• [Problem 1] According to the web crawler design page, which algorithm will the crawler use for link extraction, prioritization, and scheduling?

• [Page extract]
▼

Technologies: HTML parsing libraries, regular expressions.
HTML Downloader:
Responsibility: Downloads HTML content from web pages for further processing.
Technologies: HTTP client libraries (e.g., axios, requests).
DNS Resolver:
Responsibility: Resolves domain names to IP addresses for efficient crawling and content retrieval.
Technologies: DNS resolution libraries, system-level DNS resolution.

Request flows

Check the below sequence diagram to see how the flow is orchestrated when a new URL is being crawled.

Detailed component design

In this design, the system admin starts by adding seed URLs in the queue to start the process of web crawling. These URLs are added as messages in the queue which is then picked up by the Orchestration Web Servers, these servers continuously poll the queues for the latest URLs, these URLs are then forwarded to the load balancer which distributes the processing or crawling task to different web crawling worker nodes. These worker nodes call different components that validate and check the URL, download content and media, and store them in the database. Along with that another server parses the content and then extracts child links from the page and adds them back to the queue for being crawled.

Robots.txt

robots.txt is a standard used by websites to communicate with web crawlers and other web robots, specifying which parts of the site should not be crawled or accessed. It is a text file that resides at the root level of a website, and its purpose is to provide guidelines to web crawlers regarding the permissions and restrictions for accessing specific content.

The robots.txt file contains directives for specific web crawlers, identified by their user-agent names. The Disallow directive specifies which parts of the website should not be crawled. The Allow directive, when used, indicates exceptions to the Disallow directive.

Ethical web crawlers respect the rules specified in the robots.txt file and avoid crawling disallowed content.

Algorithm

For our web crawler, we will be using the Breadth-First Search (BFS) algorithm or a First-In-First-Out (FIFO) scheduling approach for link extraction, prioritization, and scheduling. Here are a few reasons for this decision:

Link Extraction: BFS starts by exploring the neighbor nodes of the initial URL before moving on to deeper levels. In the context of a web crawler, this means extracting links from the current web page and adding them to the queue for further processing.
Prioritization: BFS inherently prioritizes links at the same level (found in the same page) equally, ensuring a fair and balanced exploration of URLs across different depths.
Scheduling: The FIFO nature of BFS ensures that URLs are processed in the order they are discovered, promoting a systematic and structured traversal of the web.

Optimization Strategies:

Crawl Depth Control: Implementing crawl depth control allows the system to limit how many levels deep it follows links, preventing the crawler from going too deep into a website's hierarchy.
URL Deduplication: Ensuring that duplicate URLs are not crawled again helps avoid redundant crawling, optimizing the efficiency of the web crawler system.
Dynamic Throttling: Implementing dynamic rate limiting based on the server's response times helps prevent overloading servers and promotes fair and respectful crawling.
Distributing Requests: Requests to the same web server should be distributed across different servers, also there should be some gap between sending requests to the same server to prevent flooding the target servers.

▲

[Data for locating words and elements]
▼

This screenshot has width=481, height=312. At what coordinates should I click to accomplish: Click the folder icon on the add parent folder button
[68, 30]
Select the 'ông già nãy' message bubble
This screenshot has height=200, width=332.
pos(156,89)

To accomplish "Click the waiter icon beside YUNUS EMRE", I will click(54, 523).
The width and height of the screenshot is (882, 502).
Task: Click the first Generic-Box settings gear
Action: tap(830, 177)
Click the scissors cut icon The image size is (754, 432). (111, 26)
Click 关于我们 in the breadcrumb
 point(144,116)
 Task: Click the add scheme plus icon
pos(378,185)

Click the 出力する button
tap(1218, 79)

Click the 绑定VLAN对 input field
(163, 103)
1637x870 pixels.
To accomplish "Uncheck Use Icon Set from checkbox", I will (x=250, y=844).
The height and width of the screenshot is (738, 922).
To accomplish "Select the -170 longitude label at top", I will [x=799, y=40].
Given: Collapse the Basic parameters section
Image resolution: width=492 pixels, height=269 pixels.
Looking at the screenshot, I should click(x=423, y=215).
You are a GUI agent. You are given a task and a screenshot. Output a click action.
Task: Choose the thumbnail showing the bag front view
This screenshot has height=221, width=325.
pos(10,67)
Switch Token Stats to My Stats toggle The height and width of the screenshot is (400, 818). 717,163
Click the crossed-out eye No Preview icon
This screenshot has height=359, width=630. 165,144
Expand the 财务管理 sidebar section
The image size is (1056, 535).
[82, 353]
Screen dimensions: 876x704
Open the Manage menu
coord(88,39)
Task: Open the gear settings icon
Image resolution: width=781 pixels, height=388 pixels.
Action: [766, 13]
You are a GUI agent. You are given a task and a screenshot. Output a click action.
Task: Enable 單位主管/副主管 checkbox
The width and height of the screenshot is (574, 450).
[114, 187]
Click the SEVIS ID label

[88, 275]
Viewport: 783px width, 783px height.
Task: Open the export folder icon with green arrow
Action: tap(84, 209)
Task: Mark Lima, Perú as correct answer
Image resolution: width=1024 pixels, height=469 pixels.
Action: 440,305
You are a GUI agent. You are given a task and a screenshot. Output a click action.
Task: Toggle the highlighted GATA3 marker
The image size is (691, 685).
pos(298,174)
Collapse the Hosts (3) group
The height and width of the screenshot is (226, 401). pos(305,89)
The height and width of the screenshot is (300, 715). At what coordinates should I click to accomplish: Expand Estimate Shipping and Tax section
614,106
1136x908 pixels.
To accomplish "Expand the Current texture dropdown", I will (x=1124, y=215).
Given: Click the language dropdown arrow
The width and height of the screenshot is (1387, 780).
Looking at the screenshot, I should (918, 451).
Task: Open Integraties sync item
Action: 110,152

▲

• [Problem 2] Put the lines of the records, from the one holding "The height and width of the screenshot is (738, 922)." through the one holding "Looking at the screenshot, I should click(x=423, y=215).", inclusive, into a numbered list, skipping any blank lines.

• [Right answer 1] The Breadth-First Search (BFS) algorithm, or a First-In-First-Out (FIFO) scheduling approach.

• [Right answer 2]
1. The height and width of the screenshot is (738, 922).
2. To accomplish "Select the -170 longitude label at top", I will [x=799, y=40].
3. Given: Collapse the Basic parameters section
4. Image resolution: width=492 pixels, height=269 pixels.
5. Looking at the screenshot, I should click(x=423, y=215).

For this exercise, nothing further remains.